Still, McIlroy is perfectly open about two things. He admitted on Tuesday that the loss of the world No1 status, originally to Jordan Spieth who has now been usurped by Jason Day, had stirred his competitive juices. McIlroy also conceded the longer the wait for a Green Jacket went on, the tougher the quest would prove.

“I feel like I’m a good enough player, I feel like I’ve got everything I need to become a Masters champion,” McIlroy said. “But I think each and every year that passes that I don’t it will become increasingly more difficult. So there’s no time like the present to get it done.

“I’d be lying if I said those guys [Spieth and Day] having success doesn’t motivate me. Of course it does. What Jordan did here last year, at the US Open and the whole way through the summer plus what Jason did during the summer and already this year; I don’t want to be left behind. I want to be a part of that conversation.”

McIlroy offered a smile when stating he was “clinging on” to the No1 and No2 in the rankings but his sentiment was otherwise clear.

“It’s motivating,” McIlroy said. “You don’t want to see guys beating you. You want to be the best, so you want to go out there and win tournaments and try as hard as you can. But I feel like I’m close.

“Jordan is a phenomenal talent. It’s my job and Jason’s job and everyone else’s that sits here before you to try to stop him dominating.

“But I don’t see that as my position, that I should be doing that. Of course I want to; I want to dominate. I want to go back to the summer of 2014 and play like that for the rest of my career.

“Whether that’s possible or not remains to be seen but I know that’s a level that I can play at and I’d love to be able to play at that level more consistently.”

McIlroy admitted his refusal to visit Augusta at all in 2016 before Monday morning had been set in stone 12 months ago, when he finished fourth here.

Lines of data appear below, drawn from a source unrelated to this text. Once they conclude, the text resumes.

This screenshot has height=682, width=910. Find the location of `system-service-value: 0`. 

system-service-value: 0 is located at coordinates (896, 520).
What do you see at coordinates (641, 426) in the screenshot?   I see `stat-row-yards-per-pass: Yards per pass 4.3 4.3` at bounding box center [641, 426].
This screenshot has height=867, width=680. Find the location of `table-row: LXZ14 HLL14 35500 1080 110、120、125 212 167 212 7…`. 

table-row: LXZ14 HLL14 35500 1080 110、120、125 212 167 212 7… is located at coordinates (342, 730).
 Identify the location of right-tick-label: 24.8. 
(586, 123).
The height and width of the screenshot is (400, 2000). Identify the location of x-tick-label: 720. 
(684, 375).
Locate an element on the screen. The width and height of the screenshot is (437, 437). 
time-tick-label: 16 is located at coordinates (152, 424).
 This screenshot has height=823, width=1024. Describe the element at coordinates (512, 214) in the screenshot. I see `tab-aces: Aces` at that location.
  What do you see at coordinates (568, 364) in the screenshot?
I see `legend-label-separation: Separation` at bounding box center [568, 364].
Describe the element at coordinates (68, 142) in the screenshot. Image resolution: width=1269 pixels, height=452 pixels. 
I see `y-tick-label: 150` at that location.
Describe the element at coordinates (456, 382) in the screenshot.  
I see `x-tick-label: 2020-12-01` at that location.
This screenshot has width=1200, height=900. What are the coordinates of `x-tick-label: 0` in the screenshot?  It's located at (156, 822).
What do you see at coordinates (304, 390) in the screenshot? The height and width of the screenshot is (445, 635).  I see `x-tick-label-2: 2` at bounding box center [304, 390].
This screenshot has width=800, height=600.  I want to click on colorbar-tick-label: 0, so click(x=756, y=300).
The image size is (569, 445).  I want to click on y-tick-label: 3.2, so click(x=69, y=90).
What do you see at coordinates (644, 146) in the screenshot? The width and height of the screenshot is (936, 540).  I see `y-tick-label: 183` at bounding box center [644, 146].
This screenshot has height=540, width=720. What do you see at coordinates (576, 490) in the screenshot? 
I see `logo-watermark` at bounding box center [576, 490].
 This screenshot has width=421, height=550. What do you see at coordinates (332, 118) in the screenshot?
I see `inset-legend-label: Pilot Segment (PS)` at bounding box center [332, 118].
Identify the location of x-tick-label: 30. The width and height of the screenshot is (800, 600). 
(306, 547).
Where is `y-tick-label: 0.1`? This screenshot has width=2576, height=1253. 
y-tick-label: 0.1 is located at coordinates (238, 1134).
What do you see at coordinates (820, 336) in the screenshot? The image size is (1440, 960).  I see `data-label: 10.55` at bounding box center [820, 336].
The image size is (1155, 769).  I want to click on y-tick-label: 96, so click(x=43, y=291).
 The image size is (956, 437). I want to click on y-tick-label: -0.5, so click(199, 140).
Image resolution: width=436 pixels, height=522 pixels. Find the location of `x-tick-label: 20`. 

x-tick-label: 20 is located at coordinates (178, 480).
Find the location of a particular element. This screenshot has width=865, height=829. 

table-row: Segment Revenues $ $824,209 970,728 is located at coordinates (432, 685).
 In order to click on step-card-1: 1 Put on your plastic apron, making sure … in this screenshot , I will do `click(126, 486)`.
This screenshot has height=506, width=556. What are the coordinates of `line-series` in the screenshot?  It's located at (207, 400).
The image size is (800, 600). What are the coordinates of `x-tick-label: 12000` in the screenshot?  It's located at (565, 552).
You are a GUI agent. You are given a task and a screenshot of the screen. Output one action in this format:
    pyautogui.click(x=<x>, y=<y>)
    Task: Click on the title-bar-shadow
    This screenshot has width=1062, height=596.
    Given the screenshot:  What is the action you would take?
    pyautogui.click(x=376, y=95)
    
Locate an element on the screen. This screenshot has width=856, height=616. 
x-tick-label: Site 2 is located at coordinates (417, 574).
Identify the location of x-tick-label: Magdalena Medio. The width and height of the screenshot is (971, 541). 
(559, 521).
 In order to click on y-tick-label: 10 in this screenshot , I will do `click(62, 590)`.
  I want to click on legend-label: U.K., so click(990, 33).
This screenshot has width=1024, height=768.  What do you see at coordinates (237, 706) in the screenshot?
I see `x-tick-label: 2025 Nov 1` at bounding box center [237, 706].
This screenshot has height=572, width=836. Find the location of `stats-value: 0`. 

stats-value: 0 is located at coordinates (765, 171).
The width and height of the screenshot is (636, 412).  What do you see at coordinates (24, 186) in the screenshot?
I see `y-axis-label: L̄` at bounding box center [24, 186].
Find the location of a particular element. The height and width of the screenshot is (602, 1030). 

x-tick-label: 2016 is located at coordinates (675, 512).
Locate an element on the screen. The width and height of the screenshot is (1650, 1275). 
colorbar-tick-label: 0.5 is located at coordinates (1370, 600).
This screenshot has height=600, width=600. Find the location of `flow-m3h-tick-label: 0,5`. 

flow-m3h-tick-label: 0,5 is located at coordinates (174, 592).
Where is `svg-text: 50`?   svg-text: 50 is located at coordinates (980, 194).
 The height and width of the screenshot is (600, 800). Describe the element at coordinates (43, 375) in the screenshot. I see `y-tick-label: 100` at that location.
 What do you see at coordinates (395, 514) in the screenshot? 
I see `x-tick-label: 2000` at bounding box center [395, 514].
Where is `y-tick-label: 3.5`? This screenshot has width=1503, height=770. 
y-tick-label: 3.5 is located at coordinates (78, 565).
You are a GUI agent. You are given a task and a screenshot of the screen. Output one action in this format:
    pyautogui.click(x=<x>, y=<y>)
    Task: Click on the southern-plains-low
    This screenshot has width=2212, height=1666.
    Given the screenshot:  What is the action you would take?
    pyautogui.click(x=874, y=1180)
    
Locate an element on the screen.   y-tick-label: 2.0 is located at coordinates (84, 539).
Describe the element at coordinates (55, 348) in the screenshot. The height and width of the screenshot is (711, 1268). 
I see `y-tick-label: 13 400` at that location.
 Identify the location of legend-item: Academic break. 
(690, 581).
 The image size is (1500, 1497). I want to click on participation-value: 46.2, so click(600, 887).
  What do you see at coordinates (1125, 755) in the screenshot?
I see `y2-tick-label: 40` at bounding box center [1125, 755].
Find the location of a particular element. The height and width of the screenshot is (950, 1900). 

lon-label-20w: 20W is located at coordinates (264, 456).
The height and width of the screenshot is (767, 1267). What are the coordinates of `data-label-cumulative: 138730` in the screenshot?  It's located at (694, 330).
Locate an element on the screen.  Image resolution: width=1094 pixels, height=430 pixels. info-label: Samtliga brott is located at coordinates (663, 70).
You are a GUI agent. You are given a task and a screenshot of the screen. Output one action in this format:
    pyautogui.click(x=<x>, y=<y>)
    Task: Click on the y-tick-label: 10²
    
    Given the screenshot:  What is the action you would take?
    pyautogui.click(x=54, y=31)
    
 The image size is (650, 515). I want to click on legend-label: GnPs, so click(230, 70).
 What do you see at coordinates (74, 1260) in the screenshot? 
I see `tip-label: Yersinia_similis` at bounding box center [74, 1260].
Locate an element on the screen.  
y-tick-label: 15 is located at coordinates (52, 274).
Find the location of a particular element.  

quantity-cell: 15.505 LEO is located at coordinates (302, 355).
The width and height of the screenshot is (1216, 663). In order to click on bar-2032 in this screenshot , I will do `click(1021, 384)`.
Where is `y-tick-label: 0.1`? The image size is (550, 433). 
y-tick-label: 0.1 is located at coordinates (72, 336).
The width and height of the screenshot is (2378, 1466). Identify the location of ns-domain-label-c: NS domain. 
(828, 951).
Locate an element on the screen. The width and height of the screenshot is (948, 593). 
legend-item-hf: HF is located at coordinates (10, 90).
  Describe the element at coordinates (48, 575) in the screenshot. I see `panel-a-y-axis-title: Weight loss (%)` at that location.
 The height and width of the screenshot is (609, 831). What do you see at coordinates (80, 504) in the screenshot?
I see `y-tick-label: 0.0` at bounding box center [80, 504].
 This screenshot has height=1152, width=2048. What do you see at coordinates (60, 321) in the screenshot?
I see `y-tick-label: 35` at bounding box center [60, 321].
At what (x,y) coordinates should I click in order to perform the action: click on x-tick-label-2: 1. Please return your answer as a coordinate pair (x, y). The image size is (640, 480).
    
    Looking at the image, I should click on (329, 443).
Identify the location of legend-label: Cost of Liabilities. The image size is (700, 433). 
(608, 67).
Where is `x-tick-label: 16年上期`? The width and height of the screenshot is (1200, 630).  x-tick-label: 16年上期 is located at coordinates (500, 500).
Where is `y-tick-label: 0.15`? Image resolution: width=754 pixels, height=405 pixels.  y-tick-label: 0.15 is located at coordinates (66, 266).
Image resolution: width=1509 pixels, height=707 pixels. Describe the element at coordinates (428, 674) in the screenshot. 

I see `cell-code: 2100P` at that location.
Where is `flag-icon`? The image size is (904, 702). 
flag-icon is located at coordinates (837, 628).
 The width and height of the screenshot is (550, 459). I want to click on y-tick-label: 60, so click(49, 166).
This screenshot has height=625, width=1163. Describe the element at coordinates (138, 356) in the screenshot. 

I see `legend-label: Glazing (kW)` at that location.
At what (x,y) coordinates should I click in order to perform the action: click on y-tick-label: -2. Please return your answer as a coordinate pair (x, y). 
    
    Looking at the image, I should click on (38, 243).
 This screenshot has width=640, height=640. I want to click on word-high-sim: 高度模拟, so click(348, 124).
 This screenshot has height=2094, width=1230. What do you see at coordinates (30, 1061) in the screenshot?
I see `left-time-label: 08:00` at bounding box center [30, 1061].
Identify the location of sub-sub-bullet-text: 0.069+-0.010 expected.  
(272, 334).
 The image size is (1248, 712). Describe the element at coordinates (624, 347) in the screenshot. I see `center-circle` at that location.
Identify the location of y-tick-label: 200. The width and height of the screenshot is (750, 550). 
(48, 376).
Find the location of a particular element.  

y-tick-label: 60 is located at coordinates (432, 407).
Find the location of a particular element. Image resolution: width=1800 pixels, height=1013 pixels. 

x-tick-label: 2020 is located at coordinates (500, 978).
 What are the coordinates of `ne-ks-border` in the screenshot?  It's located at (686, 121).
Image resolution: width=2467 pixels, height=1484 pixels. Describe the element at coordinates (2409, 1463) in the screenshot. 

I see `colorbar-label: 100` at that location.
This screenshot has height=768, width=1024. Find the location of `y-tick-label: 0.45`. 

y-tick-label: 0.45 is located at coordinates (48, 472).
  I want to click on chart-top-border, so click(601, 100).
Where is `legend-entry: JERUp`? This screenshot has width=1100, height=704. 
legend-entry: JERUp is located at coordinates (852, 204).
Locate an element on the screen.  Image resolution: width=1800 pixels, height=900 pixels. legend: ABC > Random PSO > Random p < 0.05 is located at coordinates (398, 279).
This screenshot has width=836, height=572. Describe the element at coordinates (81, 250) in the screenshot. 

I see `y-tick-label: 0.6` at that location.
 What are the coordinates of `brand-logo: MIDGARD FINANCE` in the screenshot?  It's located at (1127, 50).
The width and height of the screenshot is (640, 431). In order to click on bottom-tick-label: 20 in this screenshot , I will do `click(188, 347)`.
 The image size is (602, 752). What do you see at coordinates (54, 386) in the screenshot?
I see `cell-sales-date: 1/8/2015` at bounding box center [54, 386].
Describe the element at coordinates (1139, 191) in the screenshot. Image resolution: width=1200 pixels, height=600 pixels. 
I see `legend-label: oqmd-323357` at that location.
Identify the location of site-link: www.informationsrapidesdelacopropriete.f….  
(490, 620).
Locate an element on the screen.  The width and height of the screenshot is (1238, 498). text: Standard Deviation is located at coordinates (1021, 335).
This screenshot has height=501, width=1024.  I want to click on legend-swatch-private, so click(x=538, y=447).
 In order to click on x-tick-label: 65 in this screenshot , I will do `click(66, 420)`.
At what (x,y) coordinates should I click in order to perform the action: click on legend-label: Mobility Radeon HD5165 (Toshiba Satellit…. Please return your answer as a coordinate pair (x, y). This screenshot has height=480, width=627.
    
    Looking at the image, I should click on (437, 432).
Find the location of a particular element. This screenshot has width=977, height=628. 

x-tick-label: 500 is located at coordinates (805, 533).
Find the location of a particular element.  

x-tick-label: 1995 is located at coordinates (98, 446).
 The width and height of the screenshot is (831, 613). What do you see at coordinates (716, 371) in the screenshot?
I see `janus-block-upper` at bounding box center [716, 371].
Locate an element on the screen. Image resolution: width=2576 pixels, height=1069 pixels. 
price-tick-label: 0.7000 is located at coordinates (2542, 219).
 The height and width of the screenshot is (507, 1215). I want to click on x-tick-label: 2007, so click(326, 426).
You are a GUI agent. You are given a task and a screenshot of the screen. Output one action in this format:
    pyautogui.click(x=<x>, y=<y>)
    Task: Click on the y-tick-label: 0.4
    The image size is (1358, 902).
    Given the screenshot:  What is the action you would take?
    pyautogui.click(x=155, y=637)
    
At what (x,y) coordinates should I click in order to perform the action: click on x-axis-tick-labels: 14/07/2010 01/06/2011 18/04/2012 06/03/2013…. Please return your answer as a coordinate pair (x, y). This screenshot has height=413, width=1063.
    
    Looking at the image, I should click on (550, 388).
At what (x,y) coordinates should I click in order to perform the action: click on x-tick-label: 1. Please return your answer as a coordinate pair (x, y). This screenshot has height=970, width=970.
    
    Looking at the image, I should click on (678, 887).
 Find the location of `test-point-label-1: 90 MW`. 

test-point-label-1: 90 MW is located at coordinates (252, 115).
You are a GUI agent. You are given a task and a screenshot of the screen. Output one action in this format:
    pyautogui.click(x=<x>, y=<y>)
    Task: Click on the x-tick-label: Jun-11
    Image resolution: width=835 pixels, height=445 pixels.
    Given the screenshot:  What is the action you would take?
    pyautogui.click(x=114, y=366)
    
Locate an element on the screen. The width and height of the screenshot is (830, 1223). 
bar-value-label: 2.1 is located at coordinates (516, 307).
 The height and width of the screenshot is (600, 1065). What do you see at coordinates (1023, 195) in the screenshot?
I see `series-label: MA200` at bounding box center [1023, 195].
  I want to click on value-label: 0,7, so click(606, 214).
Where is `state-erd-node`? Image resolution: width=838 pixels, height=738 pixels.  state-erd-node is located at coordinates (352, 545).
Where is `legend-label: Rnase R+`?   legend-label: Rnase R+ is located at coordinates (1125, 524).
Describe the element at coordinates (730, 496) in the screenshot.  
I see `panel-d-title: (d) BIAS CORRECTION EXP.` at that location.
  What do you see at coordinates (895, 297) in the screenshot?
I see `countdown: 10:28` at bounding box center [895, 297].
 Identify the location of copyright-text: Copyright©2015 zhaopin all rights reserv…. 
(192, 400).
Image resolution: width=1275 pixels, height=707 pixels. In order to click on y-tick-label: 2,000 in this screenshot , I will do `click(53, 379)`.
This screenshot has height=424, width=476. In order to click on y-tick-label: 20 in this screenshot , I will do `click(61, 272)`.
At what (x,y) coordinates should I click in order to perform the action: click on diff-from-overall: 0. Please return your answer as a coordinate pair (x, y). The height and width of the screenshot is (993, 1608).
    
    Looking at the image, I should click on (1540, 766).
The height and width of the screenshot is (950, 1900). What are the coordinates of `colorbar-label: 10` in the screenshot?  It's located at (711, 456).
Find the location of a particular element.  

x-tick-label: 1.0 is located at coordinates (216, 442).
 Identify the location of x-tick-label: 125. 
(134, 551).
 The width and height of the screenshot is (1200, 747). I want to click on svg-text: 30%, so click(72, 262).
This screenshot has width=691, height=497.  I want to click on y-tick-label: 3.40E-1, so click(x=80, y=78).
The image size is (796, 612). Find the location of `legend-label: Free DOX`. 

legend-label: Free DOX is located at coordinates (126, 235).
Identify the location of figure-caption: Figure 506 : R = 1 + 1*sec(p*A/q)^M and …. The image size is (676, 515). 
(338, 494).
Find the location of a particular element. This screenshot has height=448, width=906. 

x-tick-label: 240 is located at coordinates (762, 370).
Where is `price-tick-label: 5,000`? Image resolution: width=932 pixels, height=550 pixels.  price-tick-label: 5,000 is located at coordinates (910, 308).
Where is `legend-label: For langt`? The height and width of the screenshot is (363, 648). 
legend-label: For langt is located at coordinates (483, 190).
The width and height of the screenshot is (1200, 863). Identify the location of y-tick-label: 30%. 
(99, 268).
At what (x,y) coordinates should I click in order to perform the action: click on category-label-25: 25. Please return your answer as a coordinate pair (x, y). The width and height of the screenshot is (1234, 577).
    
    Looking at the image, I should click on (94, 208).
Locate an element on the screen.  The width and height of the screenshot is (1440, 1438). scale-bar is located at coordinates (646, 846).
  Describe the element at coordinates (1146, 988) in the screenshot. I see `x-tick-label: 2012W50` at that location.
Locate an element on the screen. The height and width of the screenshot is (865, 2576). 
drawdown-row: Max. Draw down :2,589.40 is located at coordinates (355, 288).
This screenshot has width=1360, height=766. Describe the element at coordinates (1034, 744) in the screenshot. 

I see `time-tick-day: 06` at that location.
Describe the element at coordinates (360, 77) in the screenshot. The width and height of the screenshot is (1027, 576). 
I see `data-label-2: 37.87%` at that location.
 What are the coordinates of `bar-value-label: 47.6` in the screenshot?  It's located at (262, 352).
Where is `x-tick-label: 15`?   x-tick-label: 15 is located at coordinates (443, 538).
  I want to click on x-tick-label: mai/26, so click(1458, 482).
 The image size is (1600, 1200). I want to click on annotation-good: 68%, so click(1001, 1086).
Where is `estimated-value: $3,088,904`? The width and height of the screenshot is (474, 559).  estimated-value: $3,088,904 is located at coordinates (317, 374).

“I knew as soon as this tournament finished last year that I was going to prepare a little bit differently for it this year,” he said.

Spieth believes his own Augusta expectations represent a tougher challenge than those from outside. “I’ve done a better job and kind of gotten over external pressure,” he said. “It’s more the internal stuff that is trickier for me.”

The 22-year-old Texan admitted the run of tournaments that included the WGC Match Play Championship and Shell Houston Open before his Masters defence brought home a sense of potentially valuable reality.

“I was like: ‘Wow, there’s a possibility that I don’t have this Green Jacket back at my house any more,’” Spieth said. “It kind of fired me up a little bit.

“Just the jacket itself provides a little motivation, which is cool but at the same time, it’s not easy. It’s not easy to get. I didn’t take it for granted whatsoever. Last year, the stress was there but also the confidence was there. I think that it’s the same this year.

“We’ve already done it, so it’s not like I’m chasing my first major. We have two major championships now. So we feel like there’s an advantage, if we can get into contention against those who are searching for their first.”